Duffy, değişimin aslında terapi seansından önce ve sonra gerçekleştiğini söyledi. "Elbette [oturumda] a-ha'lar ve ifşaatlar var, ancak değişimin gerçekten ve son olarak gerçekleşmesi için işin çoğu gerçekleşir arasında seanslar. "

Terapinin amacı, bu değişiklikleri hayatınıza uygulamaktır ki bu tabii ki zor olan kısımdır.

Efsane 10: Bir terapist görmek, zayıf, hasarlı veya gerçekten deli olduğunuz anlamına gelir.

Belirli problemler üzerinde çalışmanın veya müdahaleci semptomların üstesinden gelmenin zayıf veya çılgın bir yanı yoktur. Duffy, terapinin size "yaşamdaki memnuniyetinizi ve etkinliğinizi en üst düzeye çıkarmak için elinizin altındaki tüm araçları kullanma" fırsatı verdiğini söyledi.

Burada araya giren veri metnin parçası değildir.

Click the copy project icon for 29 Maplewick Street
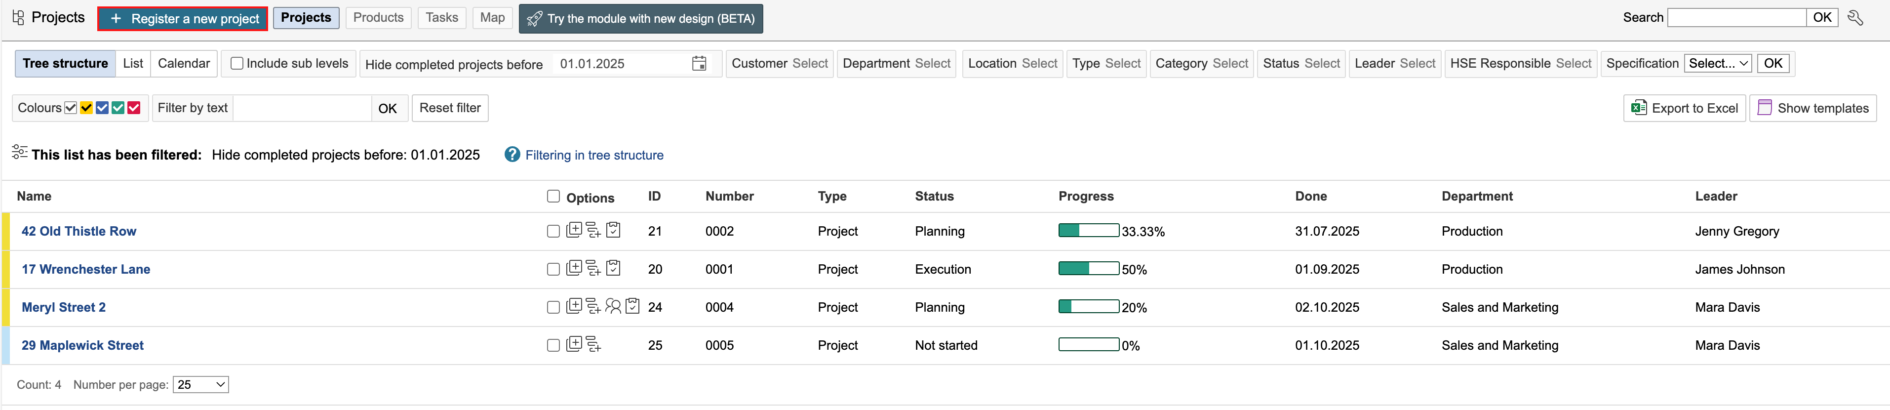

Akıllı bir strateji gibi görünüyor, değil mi?

Efsane 11: Bir terapiste görünmeye başladığınızda, terapistleri değiştirmemek en iyisidir.

Orbuch'a göre, "Yapmakta olduğunuz ilerlemeden memnun değilseniz veya bir terapistten memnun değilseniz, kimi gördüğünüzü değiştirmeyi ve size daha uygun birini bulmayı kendinize borçlusunuz."

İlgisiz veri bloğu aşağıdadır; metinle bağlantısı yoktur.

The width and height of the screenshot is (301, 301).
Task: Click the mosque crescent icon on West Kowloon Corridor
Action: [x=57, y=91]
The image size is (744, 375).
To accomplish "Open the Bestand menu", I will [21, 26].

Rahat olduğunuz bir klinisyeni nasıl bulursunuz?

Duffy, ilk etapta neden bir terapiste gideceğinizi düşünün ve bu endişeler için en iyi tedavi yaklaşımlarını araştırın, dedi. Örneğin, anksiyete hayatınızı bozuyorsa, biraz araştırma yaptıktan sonra bilişsel davranışçı terapinin (CBT) en etkili tedavi olduğunu öğreneceksiniz. Yani BDT konusunda uzmanlaşmış terapistleri ararsınız.

Orbuch, ayrıca, bir erkek mi yoksa kadın bir terapistle mi çalışmayı tercih edeceğinizi düşünün. Randevu almadan önce iki terapistle görüşmeyi ve onlara sorular sormayı önerdi. Terapistin kimlik bilgilerini, eğitim ve tedavi yaklaşımını (psikanalitik mi? BDT?) Sorun, dedi. Sonra onların tepkileri, ses tonu ve sizin için önemli olan herhangi bir şey konusunda rahat olup olmadığınızı belirleyin, dedi.